- Objective: Copy the records below word for word, starting at the line containing "Image resolution: width=367" and ending at the line containing "pos(119,117)", with both of those lines included.

Word and element location records:
◇ ◇ ◇ ◇
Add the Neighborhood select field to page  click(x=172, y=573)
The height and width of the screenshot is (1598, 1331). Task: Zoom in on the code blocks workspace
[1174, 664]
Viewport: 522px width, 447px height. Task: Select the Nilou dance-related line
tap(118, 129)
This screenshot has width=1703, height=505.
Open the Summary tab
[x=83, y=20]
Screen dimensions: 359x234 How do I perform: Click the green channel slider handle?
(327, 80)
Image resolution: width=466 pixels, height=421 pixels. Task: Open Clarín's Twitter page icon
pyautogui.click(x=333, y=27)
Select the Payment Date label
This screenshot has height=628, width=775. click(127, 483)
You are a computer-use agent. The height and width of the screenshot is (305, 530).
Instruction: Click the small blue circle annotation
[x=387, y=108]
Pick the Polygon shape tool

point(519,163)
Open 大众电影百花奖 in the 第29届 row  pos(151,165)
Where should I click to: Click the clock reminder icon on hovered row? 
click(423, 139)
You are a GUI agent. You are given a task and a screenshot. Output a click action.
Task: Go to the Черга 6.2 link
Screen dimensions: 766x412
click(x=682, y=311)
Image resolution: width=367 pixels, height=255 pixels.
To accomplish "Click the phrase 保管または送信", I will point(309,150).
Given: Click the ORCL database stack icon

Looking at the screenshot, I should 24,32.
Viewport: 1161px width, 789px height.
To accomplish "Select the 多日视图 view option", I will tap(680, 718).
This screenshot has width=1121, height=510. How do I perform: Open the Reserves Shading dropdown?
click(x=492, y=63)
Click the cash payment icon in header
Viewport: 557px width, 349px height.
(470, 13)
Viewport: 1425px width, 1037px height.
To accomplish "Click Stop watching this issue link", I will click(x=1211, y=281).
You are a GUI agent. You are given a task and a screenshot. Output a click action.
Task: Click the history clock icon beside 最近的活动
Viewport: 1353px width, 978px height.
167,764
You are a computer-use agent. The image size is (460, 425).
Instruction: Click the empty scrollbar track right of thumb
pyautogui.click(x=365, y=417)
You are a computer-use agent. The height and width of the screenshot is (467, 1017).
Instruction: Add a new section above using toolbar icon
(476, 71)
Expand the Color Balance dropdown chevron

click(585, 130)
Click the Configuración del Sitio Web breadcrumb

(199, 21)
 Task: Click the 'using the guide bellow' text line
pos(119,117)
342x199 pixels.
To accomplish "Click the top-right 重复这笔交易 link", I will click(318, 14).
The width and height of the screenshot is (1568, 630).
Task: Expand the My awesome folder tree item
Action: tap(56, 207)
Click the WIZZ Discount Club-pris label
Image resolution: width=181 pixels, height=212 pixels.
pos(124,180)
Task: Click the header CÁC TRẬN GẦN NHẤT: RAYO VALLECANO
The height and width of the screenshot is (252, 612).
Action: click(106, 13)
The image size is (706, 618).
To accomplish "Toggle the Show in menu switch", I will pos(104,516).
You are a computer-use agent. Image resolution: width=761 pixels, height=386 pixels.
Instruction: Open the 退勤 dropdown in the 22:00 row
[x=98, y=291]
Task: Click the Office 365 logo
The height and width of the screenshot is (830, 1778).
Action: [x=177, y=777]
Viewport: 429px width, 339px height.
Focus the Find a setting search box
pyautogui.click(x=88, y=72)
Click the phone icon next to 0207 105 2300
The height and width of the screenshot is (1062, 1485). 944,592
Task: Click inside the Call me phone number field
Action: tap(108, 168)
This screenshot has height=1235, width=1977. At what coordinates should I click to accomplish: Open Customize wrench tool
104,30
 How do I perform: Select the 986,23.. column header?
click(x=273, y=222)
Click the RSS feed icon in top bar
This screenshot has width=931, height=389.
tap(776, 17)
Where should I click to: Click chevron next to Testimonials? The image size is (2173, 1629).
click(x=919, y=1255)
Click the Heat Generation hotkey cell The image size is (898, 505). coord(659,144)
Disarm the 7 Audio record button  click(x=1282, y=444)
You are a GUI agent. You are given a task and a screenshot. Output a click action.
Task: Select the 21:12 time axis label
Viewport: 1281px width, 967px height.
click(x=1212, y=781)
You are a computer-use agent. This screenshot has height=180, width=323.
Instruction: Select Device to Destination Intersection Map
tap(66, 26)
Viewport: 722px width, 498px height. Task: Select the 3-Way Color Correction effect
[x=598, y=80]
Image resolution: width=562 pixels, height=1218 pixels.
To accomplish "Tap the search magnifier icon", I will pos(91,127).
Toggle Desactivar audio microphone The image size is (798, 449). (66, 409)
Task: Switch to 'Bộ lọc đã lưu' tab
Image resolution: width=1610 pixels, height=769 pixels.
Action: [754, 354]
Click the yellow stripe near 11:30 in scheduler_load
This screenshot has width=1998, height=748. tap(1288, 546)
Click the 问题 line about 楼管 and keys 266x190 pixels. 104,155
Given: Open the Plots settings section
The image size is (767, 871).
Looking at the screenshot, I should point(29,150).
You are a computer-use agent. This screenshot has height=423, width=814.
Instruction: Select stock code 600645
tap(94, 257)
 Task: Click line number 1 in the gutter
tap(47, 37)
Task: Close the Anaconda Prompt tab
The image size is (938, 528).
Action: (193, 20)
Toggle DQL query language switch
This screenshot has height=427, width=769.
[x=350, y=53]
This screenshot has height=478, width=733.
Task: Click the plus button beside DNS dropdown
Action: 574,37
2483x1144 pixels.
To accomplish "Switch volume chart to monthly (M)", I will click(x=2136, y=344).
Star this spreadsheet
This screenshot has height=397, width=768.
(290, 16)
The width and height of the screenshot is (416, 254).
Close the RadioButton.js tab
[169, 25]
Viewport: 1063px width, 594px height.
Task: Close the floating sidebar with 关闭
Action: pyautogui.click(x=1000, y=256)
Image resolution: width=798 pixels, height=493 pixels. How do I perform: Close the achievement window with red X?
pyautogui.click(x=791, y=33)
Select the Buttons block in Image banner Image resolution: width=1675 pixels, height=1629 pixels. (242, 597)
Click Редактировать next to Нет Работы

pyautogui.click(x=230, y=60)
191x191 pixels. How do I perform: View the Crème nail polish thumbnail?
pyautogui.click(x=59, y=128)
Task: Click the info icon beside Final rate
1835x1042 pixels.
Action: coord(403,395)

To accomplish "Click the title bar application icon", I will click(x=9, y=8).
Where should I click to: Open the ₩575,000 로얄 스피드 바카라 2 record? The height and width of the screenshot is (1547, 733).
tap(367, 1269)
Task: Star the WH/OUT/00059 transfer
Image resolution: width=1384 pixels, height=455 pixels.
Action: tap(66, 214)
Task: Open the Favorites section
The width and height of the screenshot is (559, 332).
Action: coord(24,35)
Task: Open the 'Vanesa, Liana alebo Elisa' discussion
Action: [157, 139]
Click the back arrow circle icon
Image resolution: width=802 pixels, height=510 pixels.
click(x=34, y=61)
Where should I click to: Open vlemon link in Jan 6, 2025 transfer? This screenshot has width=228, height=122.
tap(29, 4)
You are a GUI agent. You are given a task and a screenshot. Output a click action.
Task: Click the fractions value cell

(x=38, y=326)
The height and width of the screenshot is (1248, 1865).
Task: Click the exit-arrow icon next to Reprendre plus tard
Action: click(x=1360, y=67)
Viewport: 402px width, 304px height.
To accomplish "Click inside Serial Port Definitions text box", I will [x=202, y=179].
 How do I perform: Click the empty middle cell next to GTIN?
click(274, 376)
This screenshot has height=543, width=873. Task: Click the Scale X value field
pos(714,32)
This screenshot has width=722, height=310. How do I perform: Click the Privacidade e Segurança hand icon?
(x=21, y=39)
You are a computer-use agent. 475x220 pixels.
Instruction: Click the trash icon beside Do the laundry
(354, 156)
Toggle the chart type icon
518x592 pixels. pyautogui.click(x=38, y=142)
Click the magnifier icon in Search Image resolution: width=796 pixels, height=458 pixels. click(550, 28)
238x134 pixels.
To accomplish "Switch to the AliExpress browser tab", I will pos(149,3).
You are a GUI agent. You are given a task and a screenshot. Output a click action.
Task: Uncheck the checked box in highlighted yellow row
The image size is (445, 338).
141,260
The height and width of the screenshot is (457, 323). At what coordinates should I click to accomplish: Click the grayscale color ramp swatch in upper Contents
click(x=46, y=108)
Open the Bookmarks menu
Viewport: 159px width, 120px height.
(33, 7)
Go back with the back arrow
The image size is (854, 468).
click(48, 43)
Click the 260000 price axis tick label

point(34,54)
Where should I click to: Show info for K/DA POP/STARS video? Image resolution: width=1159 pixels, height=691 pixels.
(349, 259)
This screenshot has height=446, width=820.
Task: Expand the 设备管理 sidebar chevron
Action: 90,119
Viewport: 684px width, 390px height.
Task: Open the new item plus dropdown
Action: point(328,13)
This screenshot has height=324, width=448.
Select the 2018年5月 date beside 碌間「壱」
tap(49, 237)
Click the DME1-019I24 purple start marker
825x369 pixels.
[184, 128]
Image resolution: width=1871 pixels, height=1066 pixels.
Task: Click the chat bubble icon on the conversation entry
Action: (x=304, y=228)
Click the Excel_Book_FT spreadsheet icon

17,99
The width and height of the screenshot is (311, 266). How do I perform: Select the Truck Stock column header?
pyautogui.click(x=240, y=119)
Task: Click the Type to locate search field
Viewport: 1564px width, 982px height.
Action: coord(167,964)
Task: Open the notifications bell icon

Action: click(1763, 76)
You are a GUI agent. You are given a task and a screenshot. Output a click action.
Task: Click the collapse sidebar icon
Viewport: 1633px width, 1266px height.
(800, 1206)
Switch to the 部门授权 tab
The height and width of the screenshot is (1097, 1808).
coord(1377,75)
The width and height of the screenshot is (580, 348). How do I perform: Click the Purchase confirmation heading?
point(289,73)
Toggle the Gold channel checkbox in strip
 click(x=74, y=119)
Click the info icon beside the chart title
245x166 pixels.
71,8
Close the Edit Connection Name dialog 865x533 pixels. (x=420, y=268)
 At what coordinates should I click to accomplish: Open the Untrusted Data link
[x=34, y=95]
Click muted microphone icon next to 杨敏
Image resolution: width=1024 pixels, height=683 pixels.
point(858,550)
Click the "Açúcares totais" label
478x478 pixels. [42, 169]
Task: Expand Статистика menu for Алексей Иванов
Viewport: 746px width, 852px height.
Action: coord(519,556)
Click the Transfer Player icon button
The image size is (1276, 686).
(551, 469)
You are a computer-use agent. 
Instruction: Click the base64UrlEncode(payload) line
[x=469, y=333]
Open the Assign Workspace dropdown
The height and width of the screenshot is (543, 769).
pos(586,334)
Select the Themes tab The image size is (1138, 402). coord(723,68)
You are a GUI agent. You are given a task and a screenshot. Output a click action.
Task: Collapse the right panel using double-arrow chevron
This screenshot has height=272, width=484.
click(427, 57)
◇ ◇ ◇ ◇
- Correct response:
Image resolution: width=367 pixels, height=255 pixels.
To accomplish "Click the phrase 保管または送信", I will point(309,150).
Given: Click the ORCL database stack icon

Looking at the screenshot, I should 24,32.
Viewport: 1161px width, 789px height.
To accomplish "Select the 多日视图 view option", I will tap(680, 718).
This screenshot has width=1121, height=510. How do I perform: Open the Reserves Shading dropdown?
click(x=492, y=63)
Click the cash payment icon in header
Viewport: 557px width, 349px height.
(470, 13)
Viewport: 1425px width, 1037px height.
To accomplish "Click Stop watching this issue link", I will click(x=1211, y=281).
You are a GUI agent. You are given a task and a screenshot. Output a click action.
Task: Click the history clock icon beside 最近的活动
Viewport: 1353px width, 978px height.
167,764
You are a computer-use agent. The image size is (460, 425).
Instruction: Click the empty scrollbar track right of thumb
pyautogui.click(x=365, y=417)
You are a computer-use agent. The height and width of the screenshot is (467, 1017).
Instruction: Add a new section above using toolbar icon
(476, 71)
Expand the Color Balance dropdown chevron

click(585, 130)
Click the Configuración del Sitio Web breadcrumb

(199, 21)
 Task: Click the 'using the guide bellow' text line
pos(119,117)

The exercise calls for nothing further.